The U.S. Food and Drug Administration (FDA) has given the green light to an innovative HIV prevention injection created by Gilead Sciences, marking a significant milestone in the long standing battle against the virus.
This new drug, known as Lenacapavir and marketed as Yeztugo, only requires administration twice a year and has shown outstanding results in clinical trials, as reported by AFP.
A New Chapter in HIV Prevention
“This is a historic day in the global fight against HIV,” stated Daniel O’Day, CEO of Gilead Sciences. Unlike traditional pre-exposure prophylaxis (PrEP) treatments that depend on daily pills like Truvada and Descovy, Lenacapavir provides long-lasting protection, which could lead to better adherence and a more significant impact.
In two major clinical trials, the drug showcased impressive effectiveness:
In the first trial, which involved over 2,000 women in sub-Saharan Africa, Lenacapavir managed to reduce new HIV infections to zero, surpassing the performance of daily Truvada.
The second trial included 2,000 men and gender-diverse individuals, with only two reported infections, resulting in a staggering 99.9% effectiveness — a remarkable improvement over current options.
Side Effects and Pricing Concerns
The reported side effects were generally mild, including headaches and stomach discomfort.
However, the drug’s steep price is raising concerns among health advocates. Gilead has set a suggested annual price of $28,218 (around €24,600) in the U.S., sparking worries about accessibility and affordability.

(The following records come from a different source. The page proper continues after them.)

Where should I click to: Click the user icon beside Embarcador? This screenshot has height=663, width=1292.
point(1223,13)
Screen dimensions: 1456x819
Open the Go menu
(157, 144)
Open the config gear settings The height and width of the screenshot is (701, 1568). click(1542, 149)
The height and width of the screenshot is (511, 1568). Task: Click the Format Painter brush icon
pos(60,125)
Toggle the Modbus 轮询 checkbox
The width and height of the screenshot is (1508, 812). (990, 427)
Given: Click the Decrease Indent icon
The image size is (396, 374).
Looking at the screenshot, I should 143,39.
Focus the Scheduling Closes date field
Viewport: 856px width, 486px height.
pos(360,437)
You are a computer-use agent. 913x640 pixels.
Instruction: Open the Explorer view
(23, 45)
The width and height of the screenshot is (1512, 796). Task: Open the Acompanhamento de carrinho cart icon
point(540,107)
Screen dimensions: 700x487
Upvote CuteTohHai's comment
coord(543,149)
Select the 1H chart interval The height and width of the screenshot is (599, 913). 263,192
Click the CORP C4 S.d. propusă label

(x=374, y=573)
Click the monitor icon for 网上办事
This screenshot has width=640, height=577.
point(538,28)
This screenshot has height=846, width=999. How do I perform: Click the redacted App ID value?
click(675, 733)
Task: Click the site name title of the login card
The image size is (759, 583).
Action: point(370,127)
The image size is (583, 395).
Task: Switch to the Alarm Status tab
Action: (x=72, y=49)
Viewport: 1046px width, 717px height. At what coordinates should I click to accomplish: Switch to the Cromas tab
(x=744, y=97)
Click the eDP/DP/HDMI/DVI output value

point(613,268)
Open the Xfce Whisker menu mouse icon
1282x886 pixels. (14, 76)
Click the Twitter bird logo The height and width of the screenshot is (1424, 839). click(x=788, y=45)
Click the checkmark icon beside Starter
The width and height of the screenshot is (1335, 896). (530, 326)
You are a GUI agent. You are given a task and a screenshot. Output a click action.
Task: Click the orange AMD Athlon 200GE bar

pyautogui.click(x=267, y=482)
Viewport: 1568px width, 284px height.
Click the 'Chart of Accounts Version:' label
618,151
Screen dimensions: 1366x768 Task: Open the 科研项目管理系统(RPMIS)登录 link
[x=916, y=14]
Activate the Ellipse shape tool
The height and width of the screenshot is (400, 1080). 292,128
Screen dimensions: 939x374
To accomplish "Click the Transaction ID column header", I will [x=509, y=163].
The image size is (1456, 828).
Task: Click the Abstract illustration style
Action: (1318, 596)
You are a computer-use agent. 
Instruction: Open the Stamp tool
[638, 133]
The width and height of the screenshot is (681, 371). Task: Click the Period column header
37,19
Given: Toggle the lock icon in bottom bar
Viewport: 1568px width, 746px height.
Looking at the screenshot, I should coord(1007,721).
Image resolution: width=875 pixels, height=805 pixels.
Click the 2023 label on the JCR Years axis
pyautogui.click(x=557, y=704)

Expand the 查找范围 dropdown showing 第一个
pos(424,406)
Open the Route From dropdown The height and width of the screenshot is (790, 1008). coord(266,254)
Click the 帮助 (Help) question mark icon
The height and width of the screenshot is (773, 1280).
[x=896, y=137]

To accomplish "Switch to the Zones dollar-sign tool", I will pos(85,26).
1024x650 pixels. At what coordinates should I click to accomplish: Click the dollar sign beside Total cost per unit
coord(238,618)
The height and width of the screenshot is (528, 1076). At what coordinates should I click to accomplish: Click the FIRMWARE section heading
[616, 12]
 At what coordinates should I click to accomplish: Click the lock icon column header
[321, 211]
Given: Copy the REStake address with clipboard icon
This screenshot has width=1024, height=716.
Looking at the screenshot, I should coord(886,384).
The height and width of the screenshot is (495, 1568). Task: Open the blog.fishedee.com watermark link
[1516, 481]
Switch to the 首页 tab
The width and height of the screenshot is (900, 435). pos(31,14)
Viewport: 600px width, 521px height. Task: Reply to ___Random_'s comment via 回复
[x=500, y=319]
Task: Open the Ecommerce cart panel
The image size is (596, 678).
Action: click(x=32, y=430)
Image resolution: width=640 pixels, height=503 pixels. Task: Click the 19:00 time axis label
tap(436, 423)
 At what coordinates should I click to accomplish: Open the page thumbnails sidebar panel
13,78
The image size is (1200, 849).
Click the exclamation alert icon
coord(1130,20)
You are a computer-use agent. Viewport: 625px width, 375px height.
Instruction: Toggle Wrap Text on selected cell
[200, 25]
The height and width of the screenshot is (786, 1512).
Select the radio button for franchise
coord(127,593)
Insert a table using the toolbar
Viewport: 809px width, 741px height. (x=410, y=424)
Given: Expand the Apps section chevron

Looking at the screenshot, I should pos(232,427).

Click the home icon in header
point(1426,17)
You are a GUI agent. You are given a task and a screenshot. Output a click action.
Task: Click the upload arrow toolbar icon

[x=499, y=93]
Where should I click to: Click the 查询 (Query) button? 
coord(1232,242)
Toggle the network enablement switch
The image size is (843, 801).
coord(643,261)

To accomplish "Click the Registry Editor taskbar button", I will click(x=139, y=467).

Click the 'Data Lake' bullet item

“This could be the game-changing tool we need to stop new HIV infections,” said Winnie Byanyima, Deputy Secretary-General of the United Nations. “But it will only fulfill that promise if it’s affordable and accessible to everyone who needs it.”
A Call for Equitable Access
Health organizations and advocacy groups are urging Gilead to dramatically lower the price of Yeztugo, especially for low- and middle-income countries where HIV remains a serious public health threat.
The New England Journal of Medicine published the clinical results, calling Lenacapavir one of the scientific “breakthroughs of the year.” Still, experts agree that the science alone isn’t enough. Its impact will depend on equitable global distribution and fair pricing — without which, even the most effective drug risks leaving millions behind.